The private loan financing test is one criteria which says the amount of proceeds of the issue used to make loans to non-governmental borrowers exceeds the lesser of 5% of the proceeds or $5 million.

The IRS concluded that the lease revenue bonds did not satisfy the private loan financing test because the issuer “neither directly loaned proceeds of the bonds to the company nor conveyed to the company benefits that are the economic equivalent of a loan of such proceeds.”

The IRS said their conclusion was based on several items including: an examination of each element of the exhibition facility project, various contractual arrangements, the parity in value to be exchanged under those contracts, the bonds to be issued to finance the project and the sources of revenue that will pay debt service.

The facts do not support a conclusion that the lease revenue bond issuer, the assessment bond issuer or the city will advance proceeds of the bonds to the company because the company’s payments to the city in connection with the project cannot be repayment of any such advance, the IRS said.

The IRS also disclosed that their ruling did not concern any tax consequences related to the bonds issues.

“The issuers represented that private business use and private payments or security would not be a problem, but requested, and received, favorable rulings on the private loan test,” said Tom Vander Molen, a partner in Dorsey & Whitney LLP’s tax and public finance group.
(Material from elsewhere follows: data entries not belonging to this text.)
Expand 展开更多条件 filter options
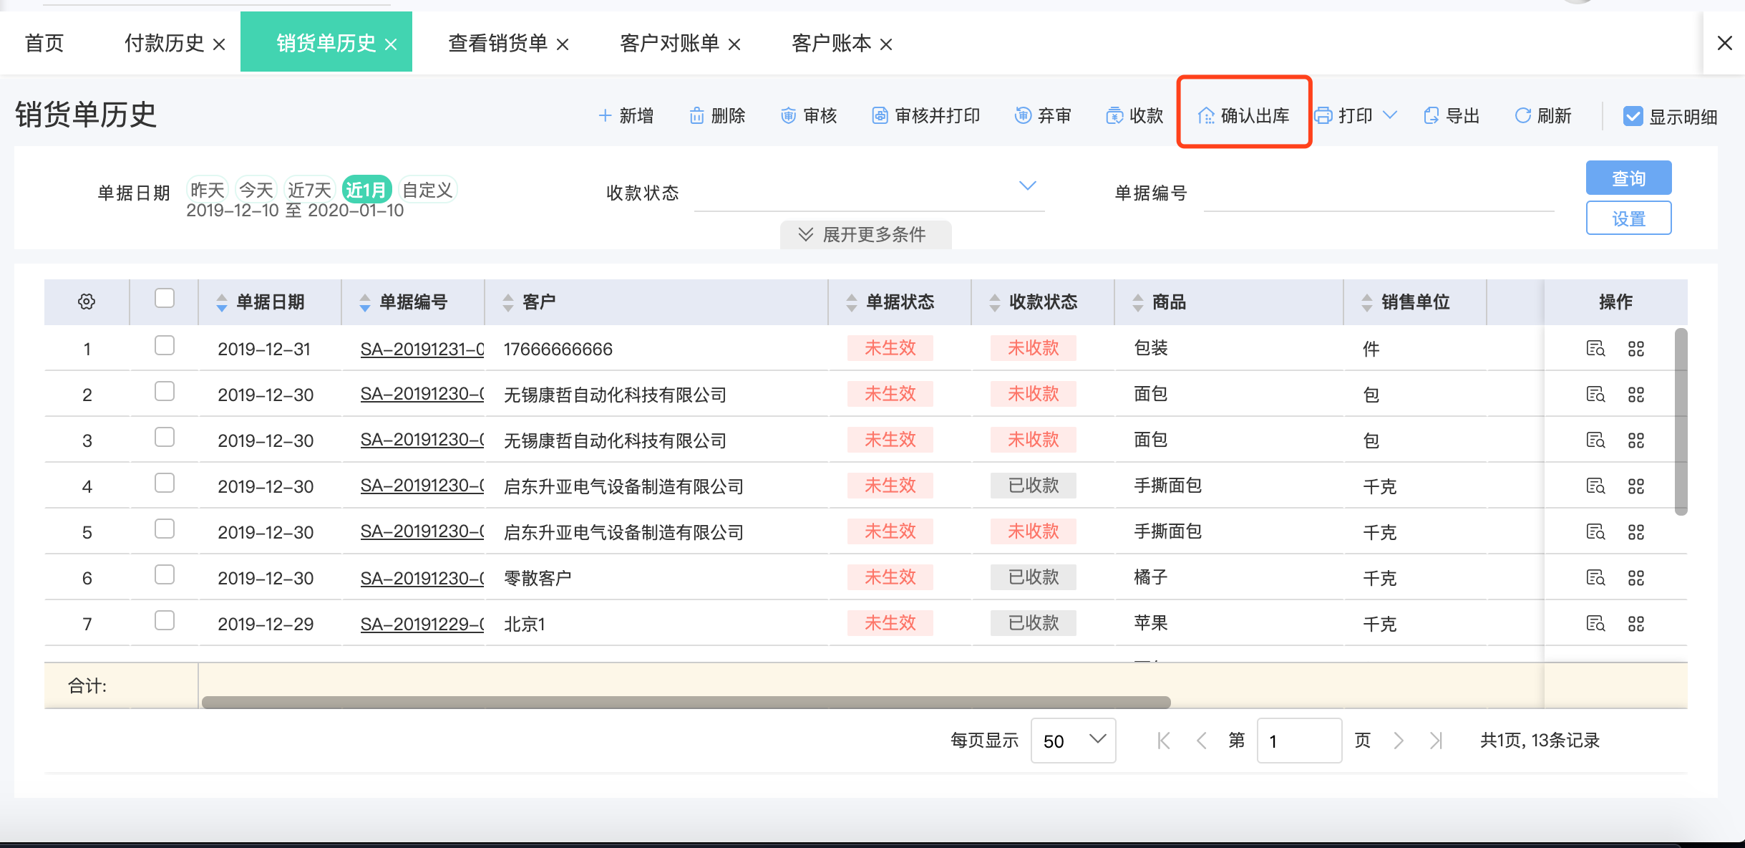 871,234
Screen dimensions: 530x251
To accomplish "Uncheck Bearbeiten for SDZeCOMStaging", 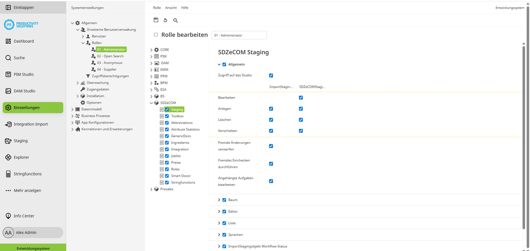I will coord(301,98).
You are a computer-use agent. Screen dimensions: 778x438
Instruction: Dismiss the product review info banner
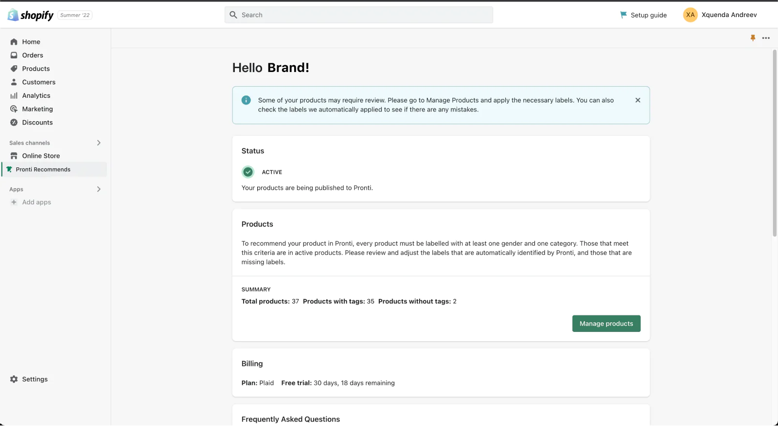pyautogui.click(x=637, y=100)
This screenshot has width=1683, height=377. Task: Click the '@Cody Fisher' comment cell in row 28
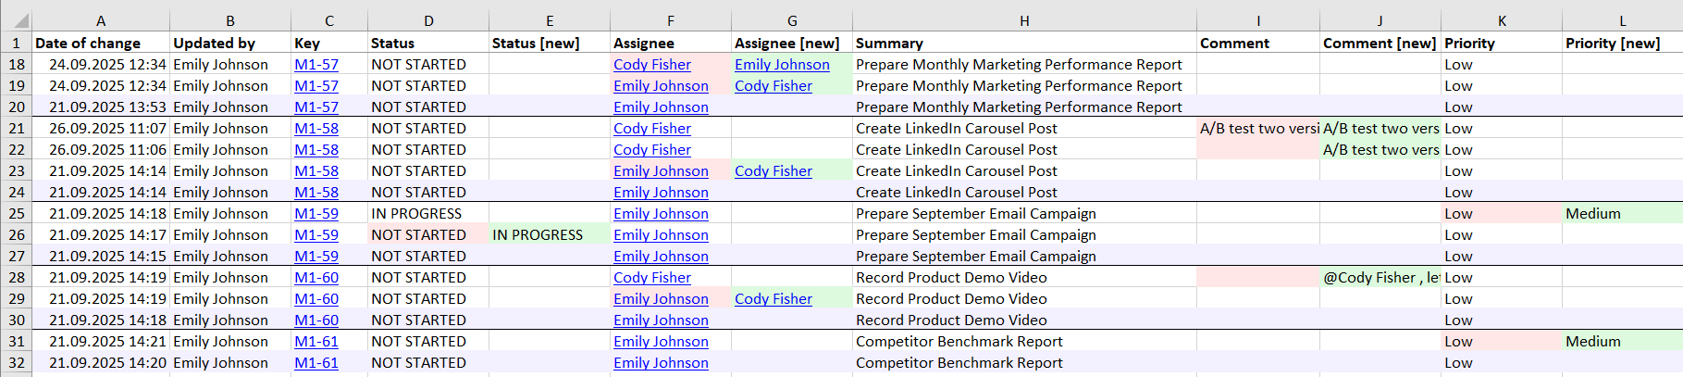[x=1380, y=278]
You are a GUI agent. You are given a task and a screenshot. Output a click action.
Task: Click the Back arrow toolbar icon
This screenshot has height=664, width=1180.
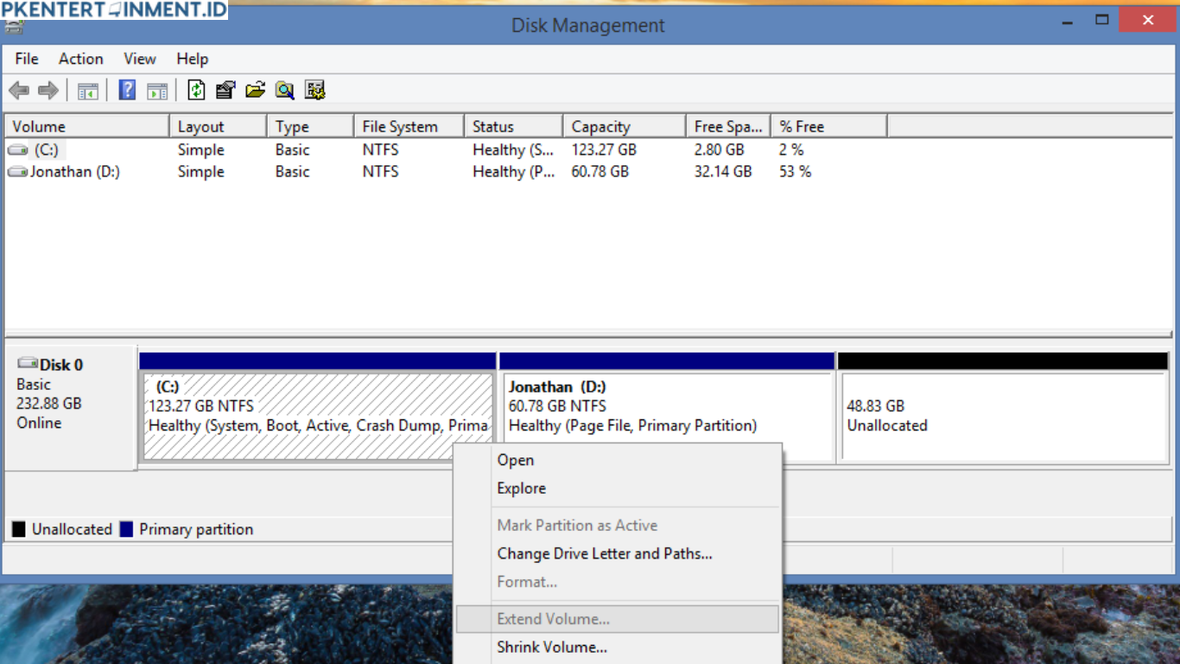(x=19, y=91)
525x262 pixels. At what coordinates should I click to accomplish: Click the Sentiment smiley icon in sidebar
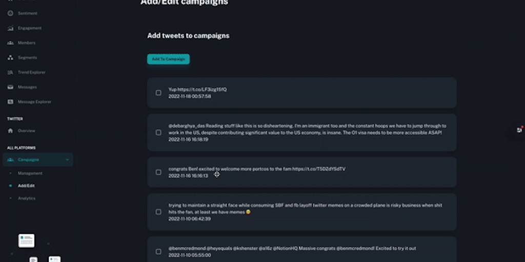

Typically lease revenue bonds and assessment bonds don’t result in private loans, Vander Molen said. However, the issuers might have requested a PLR because of the agreement that the company would make up any shortfall in the revenue sources.

The IRS determined that the agreement regarding revenue shortfalls did not result in an indirect loan to the company because the city would own the financed Hall and there was only a remote possibility that the company would be called upon to reimburse the city for debt service, Vander Molen said.